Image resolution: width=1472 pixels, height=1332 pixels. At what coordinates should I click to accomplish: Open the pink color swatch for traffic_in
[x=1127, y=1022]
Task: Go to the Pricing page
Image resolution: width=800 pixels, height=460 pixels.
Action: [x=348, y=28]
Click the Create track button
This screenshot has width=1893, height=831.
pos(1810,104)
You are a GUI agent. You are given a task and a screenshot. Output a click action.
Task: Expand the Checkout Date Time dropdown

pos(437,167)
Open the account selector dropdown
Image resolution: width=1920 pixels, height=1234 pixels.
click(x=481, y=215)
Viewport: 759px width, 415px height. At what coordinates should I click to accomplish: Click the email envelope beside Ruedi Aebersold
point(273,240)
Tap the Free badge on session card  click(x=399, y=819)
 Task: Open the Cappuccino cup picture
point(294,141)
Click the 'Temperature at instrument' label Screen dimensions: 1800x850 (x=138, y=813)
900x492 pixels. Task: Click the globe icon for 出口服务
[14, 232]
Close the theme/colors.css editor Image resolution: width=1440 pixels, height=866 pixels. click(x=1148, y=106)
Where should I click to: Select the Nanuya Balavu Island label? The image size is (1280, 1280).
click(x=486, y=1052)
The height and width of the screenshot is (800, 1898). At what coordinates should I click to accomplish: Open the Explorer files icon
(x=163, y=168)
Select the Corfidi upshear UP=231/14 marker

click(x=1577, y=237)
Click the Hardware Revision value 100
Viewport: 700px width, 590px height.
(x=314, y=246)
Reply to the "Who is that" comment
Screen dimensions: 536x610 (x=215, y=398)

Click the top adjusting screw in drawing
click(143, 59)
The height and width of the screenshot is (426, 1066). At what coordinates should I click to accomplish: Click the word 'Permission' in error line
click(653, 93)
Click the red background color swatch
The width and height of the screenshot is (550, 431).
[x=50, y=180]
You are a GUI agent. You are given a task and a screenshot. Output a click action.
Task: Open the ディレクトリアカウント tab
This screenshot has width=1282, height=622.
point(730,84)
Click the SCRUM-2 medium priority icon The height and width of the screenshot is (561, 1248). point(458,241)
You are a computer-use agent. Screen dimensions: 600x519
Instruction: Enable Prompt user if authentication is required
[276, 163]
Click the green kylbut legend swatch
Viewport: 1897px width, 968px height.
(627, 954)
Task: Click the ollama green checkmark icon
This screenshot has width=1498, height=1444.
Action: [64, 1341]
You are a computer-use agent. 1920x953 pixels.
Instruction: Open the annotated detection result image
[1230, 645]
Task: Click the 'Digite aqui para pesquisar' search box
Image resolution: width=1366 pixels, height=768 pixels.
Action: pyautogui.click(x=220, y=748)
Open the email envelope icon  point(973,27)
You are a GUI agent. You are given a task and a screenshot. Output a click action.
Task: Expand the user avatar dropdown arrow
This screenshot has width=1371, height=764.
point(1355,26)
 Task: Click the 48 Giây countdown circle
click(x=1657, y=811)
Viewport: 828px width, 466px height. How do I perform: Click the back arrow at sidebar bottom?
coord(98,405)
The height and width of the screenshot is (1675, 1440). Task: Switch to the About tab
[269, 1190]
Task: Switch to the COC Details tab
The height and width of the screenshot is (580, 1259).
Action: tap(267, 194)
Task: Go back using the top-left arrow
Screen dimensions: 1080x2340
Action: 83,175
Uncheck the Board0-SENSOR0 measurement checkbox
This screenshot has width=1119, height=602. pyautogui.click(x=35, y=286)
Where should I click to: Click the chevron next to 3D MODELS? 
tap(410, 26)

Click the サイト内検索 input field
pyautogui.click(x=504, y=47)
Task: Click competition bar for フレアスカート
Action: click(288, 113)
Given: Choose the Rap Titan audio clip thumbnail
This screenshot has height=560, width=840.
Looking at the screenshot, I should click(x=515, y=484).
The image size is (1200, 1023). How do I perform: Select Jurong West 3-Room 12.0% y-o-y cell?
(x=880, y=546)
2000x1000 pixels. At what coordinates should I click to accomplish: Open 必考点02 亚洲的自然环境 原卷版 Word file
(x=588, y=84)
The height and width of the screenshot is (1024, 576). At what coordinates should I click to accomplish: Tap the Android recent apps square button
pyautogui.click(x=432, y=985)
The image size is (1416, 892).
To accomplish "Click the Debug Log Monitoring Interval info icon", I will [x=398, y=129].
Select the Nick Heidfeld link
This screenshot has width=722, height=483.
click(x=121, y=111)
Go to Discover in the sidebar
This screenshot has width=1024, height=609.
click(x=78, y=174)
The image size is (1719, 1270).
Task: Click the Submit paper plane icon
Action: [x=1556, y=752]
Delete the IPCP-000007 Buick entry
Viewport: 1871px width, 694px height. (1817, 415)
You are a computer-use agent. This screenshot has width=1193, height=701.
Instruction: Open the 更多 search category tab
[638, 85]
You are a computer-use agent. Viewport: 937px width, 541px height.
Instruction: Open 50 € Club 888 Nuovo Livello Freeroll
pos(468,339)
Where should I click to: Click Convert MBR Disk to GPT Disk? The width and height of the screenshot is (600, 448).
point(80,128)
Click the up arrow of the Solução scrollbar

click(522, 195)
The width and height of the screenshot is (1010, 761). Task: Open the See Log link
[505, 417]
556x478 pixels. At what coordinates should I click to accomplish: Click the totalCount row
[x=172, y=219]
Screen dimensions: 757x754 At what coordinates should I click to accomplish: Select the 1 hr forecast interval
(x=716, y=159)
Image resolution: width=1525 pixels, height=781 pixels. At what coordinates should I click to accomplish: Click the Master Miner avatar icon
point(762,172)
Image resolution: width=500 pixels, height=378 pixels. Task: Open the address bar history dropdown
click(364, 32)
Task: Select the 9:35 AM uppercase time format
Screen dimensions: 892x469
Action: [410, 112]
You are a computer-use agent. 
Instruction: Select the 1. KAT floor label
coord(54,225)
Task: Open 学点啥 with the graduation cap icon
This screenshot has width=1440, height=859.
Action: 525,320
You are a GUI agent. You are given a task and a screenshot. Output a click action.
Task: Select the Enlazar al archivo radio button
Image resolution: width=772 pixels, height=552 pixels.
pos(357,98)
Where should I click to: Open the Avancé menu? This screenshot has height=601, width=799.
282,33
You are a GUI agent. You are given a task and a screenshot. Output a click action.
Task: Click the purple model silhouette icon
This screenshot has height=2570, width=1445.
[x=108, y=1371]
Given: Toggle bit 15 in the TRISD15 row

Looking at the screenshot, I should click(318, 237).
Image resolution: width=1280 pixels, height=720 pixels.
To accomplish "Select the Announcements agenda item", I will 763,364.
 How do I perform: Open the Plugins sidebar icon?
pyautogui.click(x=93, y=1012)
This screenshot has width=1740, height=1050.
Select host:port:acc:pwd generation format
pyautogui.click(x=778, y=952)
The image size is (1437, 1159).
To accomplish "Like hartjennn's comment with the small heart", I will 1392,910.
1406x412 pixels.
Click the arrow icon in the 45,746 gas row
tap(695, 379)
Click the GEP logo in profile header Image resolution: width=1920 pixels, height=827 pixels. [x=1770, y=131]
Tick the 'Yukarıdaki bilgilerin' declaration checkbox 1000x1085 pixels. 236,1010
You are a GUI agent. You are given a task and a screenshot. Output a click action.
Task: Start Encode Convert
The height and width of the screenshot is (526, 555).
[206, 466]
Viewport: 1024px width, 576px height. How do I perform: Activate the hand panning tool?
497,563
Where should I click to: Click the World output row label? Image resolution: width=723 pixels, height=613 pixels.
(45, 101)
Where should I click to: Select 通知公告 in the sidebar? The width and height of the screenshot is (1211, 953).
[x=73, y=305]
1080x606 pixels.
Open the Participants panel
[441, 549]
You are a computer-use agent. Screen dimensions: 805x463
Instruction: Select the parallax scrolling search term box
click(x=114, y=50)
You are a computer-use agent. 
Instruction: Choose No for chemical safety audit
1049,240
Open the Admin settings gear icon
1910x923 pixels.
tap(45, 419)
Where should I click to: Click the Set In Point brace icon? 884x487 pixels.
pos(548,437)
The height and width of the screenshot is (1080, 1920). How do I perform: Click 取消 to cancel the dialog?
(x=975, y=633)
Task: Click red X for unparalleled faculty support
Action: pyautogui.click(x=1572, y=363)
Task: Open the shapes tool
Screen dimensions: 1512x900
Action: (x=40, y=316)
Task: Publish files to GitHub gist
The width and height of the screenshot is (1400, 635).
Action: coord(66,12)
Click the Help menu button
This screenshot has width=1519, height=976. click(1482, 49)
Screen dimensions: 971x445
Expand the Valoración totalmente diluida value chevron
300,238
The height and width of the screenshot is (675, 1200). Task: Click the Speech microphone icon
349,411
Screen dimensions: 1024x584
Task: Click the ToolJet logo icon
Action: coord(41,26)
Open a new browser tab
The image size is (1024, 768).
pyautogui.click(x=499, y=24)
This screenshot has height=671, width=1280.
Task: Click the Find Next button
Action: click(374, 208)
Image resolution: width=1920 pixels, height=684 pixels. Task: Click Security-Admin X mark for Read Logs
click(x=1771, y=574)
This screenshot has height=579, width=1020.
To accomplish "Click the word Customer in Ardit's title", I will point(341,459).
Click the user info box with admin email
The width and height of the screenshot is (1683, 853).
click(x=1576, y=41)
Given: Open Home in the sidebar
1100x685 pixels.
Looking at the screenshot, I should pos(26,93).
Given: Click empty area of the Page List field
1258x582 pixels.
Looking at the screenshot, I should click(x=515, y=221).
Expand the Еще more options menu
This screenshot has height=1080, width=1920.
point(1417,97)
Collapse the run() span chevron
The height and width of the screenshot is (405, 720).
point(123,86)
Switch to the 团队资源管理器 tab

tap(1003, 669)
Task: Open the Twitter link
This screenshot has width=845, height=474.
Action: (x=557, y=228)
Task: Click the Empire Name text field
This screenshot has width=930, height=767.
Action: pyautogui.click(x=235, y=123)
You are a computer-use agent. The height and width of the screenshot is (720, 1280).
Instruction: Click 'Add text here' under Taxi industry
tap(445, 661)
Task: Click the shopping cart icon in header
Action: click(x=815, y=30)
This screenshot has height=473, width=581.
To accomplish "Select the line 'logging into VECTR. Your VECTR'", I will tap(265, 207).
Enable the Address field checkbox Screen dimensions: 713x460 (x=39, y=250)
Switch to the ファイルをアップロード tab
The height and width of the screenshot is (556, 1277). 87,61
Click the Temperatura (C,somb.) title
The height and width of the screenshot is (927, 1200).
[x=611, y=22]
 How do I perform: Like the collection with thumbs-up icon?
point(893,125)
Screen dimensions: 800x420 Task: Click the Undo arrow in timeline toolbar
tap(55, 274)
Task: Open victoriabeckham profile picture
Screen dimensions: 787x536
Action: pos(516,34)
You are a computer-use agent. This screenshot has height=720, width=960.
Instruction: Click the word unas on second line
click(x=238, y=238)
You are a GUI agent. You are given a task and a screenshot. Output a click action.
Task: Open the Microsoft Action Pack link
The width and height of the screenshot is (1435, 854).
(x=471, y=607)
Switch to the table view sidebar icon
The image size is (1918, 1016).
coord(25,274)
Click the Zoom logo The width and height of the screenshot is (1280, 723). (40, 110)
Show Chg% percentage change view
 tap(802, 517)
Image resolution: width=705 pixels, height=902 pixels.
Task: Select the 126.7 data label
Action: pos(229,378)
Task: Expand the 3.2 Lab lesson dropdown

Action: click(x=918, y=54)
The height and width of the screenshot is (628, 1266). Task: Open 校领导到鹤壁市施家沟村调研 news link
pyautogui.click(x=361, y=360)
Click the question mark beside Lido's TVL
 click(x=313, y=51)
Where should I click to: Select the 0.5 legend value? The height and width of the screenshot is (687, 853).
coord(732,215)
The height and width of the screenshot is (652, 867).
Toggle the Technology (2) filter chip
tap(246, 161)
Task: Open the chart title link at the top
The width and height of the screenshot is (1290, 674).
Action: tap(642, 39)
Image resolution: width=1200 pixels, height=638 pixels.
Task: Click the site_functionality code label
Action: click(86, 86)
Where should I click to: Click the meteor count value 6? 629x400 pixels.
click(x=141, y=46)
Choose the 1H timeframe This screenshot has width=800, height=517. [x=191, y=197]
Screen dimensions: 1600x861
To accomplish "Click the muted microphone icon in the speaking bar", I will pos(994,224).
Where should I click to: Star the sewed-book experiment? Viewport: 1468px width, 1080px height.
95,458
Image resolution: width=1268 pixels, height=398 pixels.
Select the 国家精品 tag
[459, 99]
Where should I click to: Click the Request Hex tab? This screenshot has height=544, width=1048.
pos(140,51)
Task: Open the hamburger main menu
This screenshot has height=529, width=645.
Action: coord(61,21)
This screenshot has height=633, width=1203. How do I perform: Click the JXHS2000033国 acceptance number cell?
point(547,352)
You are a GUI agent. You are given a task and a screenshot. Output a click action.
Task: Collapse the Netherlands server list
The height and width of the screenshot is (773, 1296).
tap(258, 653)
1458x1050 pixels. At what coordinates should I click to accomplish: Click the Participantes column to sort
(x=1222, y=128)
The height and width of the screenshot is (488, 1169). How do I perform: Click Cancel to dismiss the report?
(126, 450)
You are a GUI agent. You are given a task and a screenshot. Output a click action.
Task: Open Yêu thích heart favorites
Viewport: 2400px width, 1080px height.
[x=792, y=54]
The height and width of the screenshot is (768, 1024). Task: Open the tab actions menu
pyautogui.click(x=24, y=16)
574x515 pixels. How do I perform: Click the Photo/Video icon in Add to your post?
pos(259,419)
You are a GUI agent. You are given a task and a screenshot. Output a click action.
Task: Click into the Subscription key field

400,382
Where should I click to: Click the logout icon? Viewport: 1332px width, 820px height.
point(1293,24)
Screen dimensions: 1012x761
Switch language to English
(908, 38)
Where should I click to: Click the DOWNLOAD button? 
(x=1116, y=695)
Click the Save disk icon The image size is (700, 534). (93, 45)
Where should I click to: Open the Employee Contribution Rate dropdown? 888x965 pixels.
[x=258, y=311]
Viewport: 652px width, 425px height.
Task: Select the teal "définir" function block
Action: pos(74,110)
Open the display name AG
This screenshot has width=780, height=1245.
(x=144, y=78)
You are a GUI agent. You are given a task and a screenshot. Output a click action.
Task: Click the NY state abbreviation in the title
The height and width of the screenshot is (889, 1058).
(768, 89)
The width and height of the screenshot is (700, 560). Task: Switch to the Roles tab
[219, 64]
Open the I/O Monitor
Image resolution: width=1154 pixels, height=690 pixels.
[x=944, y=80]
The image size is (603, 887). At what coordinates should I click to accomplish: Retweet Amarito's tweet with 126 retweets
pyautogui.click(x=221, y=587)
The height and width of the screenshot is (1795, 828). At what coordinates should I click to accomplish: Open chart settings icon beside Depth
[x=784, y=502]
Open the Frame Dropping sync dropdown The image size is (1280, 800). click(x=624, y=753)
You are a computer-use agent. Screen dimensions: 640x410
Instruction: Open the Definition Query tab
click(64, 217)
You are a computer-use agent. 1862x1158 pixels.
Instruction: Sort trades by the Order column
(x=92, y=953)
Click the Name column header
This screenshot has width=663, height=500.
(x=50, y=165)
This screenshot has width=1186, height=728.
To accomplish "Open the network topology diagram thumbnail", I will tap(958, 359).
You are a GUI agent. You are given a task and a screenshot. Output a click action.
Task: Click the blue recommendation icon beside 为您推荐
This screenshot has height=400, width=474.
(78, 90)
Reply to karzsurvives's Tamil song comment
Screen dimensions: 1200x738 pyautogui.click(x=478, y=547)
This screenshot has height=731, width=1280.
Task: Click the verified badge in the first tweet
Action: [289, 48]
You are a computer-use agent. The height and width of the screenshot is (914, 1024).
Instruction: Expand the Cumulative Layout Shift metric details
= = = = =
_Problem statement_
In the listing above, find the line with "The height and width of the screenshot is (526, 555)." and the line with "Screen dimensions: 971x445"; output exactly those lines and all lines between them.

_Result of the exercise_
The height and width of the screenshot is (526, 555).
[206, 466]
Viewport: 1024px width, 576px height. How do I perform: Activate the hand panning tool?
497,563
Where should I click to: Click the World output row label? Image resolution: width=723 pixels, height=613 pixels.
(45, 101)
Where should I click to: Select 通知公告 in the sidebar? The width and height of the screenshot is (1211, 953).
[x=73, y=305]
1080x606 pixels.
Open the Participants panel
[441, 549]
You are a computer-use agent. Screen dimensions: 805x463
Instruction: Select the parallax scrolling search term box
click(x=114, y=50)
You are a computer-use agent. 
Instruction: Choose No for chemical safety audit
1049,240
Open the Admin settings gear icon
1910x923 pixels.
tap(45, 419)
Where should I click to: Click the Set In Point brace icon? 884x487 pixels.
pos(548,437)
The height and width of the screenshot is (1080, 1920). How do I perform: Click 取消 to cancel the dialog?
(x=975, y=633)
Task: Click red X for unparalleled faculty support
Action: pyautogui.click(x=1572, y=363)
Task: Open the shapes tool
Screen dimensions: 1512x900
Action: (x=40, y=316)
Task: Publish files to GitHub gist
The width and height of the screenshot is (1400, 635).
Action: coord(66,12)
Click the Help menu button
This screenshot has width=1519, height=976. click(1482, 49)
Screen dimensions: 971x445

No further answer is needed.